How to Fill Out and Sign a Chemotherapy Consent Form
Learn what's in a chemotherapy consent form, who needs to sign it, and what to ask your doctor before you do.
A chemotherapy consent form documents that you received a clear explanation of your proposed cancer treatment and agreed to move forward. Your oncology team prepares most of the form — listing the drugs, doses, schedule, and known risks — and your role is to review everything carefully, ask questions, and sign only when you genuinely understand what you’re agreeing to. Every hospital and cancer center uses its own version of this form, so the exact layout varies, but the core elements and signing process are consistent across facilities.
What the Form Covers
The consent form is built around several categories of information your oncology team is ethically and legally obligated to share with you before treatment begins. The American Medical Association’s Code of Medical Ethics directs physicians to present the diagnosis, the nature and purpose of the recommended treatment, and the burdens, risks, and expected benefits of all options — including the option of no treatment at all.1American Medical Association. Informed Consent While the specific fields differ from one institution to another, expect to see the following on most chemotherapy consent forms:
- Your identifying information: Full name, date of birth, and medical record number so the form links to the correct patient file. The Joint Commission requires at least two patient identifiers for safety purposes.2The Joint Commission. Two Patient Identifiers – Understanding The Requirements
- Drug names and regimen: The specific chemotherapy agents being administered, often listed by both generic and brand name, along with the route of delivery (IV infusion, oral, injection) and the planned schedule — for example, infusions every three weeks for six cycles.
- Known risks and side effects: A list of potential adverse effects associated with the drugs in your regimen, ranging from common issues like nausea and fatigue to less frequent but serious risks such as organ damage or secondary infections.
- Expected benefits: What the treatment aims to accomplish — shrinking a tumor, preventing recurrence after surgery, or managing symptoms.
- Alternative treatments: Other options your oncologist considered, which may include different drug combinations, radiation, surgery, clinical trials, or forgoing treatment entirely.
- Consequences of declining treatment: What could happen if you choose not to proceed. Informed consent requires that you understand not just what the treatment does, but what skipping it means for your prognosis.3StatPearls. Informed Consent
- Treating physician and facility: The name of the oncologist responsible for your care and the facility where treatment will take place.

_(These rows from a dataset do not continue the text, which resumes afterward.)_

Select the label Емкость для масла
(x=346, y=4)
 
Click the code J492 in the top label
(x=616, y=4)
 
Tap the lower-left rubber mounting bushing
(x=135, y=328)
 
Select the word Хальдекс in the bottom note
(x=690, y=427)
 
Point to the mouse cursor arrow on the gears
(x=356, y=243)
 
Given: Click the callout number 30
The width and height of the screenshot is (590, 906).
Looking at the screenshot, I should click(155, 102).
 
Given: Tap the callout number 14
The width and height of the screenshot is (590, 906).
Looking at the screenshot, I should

Some institutions include additional sections covering costs, insurance authorization, or participation in tissue banking for research. Clinical trial consent forms are considerably more detailed, often running many pages and adding sections on study groups, extra tests, and data privacy.4Oncology Nursing Society. What You Need to Know About Obtaining Informed Consent
How to Get the Form
You won’t need to track down a chemotherapy consent form on your own. Your oncology clinic or hospital generates it as part of scheduling your treatment. The form is typically presented to you during a pre-treatment appointment or on the day of your first infusion, after your oncologist has walked you through the treatment plan. Many health systems now deliver the document through a secure electronic patient portal, letting you read through it at home before your appointment. If the form arrives digitally, you can review it on your own time and bring questions to the in-person conversation.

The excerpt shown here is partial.